Excerpted data:

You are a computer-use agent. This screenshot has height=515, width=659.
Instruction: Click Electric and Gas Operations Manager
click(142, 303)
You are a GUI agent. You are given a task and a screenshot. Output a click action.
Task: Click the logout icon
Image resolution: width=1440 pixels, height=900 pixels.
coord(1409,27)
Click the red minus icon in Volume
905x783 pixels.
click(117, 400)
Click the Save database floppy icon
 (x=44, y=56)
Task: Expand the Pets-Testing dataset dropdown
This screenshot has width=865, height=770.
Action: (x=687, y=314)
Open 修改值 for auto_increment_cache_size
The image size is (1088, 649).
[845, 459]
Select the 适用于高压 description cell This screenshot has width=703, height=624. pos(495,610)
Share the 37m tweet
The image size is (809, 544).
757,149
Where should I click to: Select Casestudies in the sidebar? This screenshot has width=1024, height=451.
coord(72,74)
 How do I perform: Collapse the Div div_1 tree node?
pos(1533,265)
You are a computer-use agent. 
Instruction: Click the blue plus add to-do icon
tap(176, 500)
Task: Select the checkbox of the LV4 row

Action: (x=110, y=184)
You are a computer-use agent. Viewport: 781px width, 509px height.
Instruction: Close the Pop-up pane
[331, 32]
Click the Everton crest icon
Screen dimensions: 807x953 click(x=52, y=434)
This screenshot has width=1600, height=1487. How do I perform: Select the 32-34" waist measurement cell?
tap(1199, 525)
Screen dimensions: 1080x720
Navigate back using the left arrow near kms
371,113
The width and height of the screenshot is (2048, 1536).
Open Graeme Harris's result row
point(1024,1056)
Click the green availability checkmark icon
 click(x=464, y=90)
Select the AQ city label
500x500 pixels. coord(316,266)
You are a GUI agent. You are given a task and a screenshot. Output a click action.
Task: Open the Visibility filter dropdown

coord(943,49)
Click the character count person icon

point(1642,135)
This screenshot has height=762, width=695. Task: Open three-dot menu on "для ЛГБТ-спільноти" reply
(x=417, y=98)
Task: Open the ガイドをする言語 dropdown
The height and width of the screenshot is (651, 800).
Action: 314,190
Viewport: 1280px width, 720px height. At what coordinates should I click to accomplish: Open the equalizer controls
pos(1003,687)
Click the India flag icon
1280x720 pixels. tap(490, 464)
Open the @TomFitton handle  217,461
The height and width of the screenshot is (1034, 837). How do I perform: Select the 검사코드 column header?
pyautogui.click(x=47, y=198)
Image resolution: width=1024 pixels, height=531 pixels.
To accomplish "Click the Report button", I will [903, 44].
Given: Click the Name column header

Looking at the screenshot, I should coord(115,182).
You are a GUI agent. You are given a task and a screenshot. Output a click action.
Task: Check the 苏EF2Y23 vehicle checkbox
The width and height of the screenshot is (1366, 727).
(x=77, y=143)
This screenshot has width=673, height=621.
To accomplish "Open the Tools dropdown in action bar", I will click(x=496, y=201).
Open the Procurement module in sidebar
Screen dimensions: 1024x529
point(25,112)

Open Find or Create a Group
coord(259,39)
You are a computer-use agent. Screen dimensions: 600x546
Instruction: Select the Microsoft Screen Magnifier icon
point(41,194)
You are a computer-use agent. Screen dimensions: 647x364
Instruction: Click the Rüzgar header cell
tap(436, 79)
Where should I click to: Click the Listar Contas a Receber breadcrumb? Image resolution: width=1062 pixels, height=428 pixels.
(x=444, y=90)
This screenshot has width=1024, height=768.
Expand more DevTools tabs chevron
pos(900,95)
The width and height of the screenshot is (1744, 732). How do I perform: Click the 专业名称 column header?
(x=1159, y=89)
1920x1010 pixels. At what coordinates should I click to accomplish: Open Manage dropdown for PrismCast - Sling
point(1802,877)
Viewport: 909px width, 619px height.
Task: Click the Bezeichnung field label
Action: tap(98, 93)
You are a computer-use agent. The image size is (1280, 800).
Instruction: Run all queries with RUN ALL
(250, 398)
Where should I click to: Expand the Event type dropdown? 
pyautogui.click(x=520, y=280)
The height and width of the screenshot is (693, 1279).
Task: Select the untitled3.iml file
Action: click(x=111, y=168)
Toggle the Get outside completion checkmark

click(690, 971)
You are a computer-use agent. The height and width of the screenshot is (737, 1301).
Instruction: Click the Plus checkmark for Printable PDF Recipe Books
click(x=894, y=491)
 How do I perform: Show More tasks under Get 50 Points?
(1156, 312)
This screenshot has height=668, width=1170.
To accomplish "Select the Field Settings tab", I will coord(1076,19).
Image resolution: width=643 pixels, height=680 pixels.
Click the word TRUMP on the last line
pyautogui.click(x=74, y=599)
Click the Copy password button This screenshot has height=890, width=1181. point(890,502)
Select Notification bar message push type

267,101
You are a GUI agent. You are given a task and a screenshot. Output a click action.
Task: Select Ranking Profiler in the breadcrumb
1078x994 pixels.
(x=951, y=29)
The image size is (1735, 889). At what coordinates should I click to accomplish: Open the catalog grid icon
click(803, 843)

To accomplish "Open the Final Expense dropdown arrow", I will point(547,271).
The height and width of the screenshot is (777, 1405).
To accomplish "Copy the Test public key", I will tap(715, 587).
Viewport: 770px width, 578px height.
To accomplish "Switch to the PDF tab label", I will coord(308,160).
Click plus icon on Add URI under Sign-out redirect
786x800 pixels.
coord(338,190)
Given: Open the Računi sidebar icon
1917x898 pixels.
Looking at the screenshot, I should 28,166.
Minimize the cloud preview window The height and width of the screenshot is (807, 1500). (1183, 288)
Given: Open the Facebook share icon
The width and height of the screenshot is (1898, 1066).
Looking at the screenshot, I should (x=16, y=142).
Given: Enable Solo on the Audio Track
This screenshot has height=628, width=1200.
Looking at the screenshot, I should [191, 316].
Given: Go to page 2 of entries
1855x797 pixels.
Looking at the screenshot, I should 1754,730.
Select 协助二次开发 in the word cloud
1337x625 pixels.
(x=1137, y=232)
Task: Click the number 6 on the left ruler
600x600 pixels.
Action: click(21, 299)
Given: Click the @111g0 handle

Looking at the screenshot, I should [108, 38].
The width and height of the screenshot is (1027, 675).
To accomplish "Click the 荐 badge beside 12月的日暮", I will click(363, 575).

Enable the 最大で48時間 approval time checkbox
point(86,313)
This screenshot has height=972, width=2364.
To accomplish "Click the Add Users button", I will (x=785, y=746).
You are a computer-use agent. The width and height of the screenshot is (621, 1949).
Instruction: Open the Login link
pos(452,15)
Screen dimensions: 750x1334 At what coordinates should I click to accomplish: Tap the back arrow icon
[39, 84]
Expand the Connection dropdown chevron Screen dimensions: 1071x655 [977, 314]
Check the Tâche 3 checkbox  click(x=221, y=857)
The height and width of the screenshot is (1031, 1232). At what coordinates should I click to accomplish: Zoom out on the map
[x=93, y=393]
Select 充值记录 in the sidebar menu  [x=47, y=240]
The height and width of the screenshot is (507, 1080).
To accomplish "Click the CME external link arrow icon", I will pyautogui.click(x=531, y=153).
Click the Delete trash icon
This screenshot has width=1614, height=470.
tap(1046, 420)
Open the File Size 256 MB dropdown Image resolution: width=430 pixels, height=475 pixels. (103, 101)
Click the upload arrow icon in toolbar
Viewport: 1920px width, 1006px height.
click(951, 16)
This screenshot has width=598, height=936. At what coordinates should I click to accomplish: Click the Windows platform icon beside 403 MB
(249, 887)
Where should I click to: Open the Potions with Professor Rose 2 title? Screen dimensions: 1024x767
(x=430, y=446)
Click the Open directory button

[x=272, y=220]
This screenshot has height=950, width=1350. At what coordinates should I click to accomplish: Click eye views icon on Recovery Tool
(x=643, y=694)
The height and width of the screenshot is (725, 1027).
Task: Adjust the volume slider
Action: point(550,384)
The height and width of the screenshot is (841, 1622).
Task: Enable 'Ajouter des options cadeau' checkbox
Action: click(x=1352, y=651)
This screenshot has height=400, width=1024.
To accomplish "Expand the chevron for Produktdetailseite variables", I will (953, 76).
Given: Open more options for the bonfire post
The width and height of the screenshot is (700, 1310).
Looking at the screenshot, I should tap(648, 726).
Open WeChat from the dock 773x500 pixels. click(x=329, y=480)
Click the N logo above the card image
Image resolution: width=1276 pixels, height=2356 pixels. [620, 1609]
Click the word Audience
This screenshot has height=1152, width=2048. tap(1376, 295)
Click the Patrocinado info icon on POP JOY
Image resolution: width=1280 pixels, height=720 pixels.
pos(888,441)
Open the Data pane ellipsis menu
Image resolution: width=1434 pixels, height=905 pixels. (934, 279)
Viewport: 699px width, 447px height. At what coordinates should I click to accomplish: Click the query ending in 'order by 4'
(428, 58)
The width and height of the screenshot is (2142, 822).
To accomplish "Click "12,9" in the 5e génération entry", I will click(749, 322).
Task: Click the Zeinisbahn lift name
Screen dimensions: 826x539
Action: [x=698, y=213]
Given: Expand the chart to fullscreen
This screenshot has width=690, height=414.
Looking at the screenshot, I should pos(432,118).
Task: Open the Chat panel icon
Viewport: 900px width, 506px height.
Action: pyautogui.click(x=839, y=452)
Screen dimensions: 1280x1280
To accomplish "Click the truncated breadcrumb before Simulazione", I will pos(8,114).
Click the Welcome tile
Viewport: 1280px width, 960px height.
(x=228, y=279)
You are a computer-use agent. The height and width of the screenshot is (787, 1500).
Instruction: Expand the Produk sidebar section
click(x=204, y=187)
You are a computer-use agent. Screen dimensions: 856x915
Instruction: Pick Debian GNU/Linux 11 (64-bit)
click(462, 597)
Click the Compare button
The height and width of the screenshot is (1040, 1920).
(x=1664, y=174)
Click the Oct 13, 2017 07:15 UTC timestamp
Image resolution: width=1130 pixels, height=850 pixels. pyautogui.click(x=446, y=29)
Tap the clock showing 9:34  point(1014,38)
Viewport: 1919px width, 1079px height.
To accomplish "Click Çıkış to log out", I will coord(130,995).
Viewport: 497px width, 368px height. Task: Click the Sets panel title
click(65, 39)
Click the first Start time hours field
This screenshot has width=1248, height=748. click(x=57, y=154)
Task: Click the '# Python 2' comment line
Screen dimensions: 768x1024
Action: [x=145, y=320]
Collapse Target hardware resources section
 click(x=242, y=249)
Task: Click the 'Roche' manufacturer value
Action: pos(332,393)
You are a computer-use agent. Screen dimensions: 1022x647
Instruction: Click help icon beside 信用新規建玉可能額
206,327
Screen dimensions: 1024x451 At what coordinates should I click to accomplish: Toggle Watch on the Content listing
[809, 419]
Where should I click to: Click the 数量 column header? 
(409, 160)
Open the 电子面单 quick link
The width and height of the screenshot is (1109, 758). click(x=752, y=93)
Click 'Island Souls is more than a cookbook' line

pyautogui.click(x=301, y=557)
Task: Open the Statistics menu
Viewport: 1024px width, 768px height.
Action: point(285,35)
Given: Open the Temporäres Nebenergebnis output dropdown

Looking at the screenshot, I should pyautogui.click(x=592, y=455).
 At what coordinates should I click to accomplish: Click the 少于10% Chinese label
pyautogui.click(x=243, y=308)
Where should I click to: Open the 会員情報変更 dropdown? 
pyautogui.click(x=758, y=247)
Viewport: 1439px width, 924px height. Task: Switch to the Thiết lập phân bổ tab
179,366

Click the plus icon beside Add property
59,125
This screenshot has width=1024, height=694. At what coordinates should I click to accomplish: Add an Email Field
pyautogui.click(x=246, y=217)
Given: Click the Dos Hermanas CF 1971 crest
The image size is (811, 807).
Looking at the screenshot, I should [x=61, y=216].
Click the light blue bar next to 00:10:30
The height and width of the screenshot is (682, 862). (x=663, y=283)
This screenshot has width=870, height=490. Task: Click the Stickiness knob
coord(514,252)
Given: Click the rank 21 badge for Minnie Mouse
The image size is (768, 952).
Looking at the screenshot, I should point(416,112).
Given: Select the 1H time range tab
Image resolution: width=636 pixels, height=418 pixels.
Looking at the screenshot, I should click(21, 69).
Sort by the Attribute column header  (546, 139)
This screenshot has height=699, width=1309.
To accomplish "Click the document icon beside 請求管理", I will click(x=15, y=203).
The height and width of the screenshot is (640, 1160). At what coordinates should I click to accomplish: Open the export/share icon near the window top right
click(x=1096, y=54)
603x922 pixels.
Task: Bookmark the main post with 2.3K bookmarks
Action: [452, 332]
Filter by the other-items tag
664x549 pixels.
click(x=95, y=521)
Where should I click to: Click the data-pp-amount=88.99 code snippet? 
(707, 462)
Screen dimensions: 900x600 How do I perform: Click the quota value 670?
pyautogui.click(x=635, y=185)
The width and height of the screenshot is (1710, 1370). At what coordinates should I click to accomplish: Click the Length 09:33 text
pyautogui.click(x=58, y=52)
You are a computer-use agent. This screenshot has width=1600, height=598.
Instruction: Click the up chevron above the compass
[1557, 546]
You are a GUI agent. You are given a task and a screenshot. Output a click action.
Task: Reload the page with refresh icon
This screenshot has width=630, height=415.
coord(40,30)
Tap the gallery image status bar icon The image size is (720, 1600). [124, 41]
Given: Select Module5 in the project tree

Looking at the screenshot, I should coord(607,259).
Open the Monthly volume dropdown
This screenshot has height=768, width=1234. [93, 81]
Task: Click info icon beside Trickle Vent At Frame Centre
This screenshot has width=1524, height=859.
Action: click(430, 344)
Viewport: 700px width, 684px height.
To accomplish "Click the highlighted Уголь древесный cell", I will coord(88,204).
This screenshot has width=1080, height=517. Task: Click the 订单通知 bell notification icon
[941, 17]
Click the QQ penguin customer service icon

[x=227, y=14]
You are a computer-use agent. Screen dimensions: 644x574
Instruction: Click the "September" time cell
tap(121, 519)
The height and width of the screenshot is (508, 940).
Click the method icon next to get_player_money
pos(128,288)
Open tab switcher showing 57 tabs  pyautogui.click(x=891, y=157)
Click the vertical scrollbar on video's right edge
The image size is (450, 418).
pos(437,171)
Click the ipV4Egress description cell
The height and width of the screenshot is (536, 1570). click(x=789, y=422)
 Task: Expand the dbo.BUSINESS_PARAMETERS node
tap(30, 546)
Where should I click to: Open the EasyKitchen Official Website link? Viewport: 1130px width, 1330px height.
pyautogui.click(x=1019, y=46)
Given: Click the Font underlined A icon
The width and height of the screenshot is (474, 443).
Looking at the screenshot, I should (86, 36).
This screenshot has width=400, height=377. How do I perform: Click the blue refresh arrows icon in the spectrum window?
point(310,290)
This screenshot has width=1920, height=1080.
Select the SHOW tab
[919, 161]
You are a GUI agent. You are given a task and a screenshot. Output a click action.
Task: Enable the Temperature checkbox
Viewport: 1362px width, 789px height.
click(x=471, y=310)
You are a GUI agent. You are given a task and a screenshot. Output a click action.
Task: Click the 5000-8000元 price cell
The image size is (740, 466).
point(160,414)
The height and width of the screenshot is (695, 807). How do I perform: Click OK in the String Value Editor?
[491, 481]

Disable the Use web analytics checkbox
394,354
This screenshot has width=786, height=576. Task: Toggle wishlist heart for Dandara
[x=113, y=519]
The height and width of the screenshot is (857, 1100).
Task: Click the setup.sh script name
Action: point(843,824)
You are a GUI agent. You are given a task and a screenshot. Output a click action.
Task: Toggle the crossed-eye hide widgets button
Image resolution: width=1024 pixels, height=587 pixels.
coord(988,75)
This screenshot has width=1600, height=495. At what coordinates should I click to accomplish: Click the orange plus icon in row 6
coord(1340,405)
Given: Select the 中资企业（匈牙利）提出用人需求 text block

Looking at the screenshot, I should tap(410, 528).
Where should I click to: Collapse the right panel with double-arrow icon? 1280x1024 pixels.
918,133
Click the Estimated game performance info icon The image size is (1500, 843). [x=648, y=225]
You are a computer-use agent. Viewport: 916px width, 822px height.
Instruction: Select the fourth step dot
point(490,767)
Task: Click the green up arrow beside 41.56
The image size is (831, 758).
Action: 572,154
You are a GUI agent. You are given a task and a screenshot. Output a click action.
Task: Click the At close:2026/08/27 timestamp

Task instructions: Please transcribe, exactly and with nothing added, the lines from the first line of the material above through the line that contains "Task: Click the logout icon".

Output for this exercise:
You are a computer-use agent. This screenshot has height=515, width=659.
Instruction: Click Electric and Gas Operations Manager
click(142, 303)
You are a GUI agent. You are given a task and a screenshot. Output a click action.
Task: Click the logout icon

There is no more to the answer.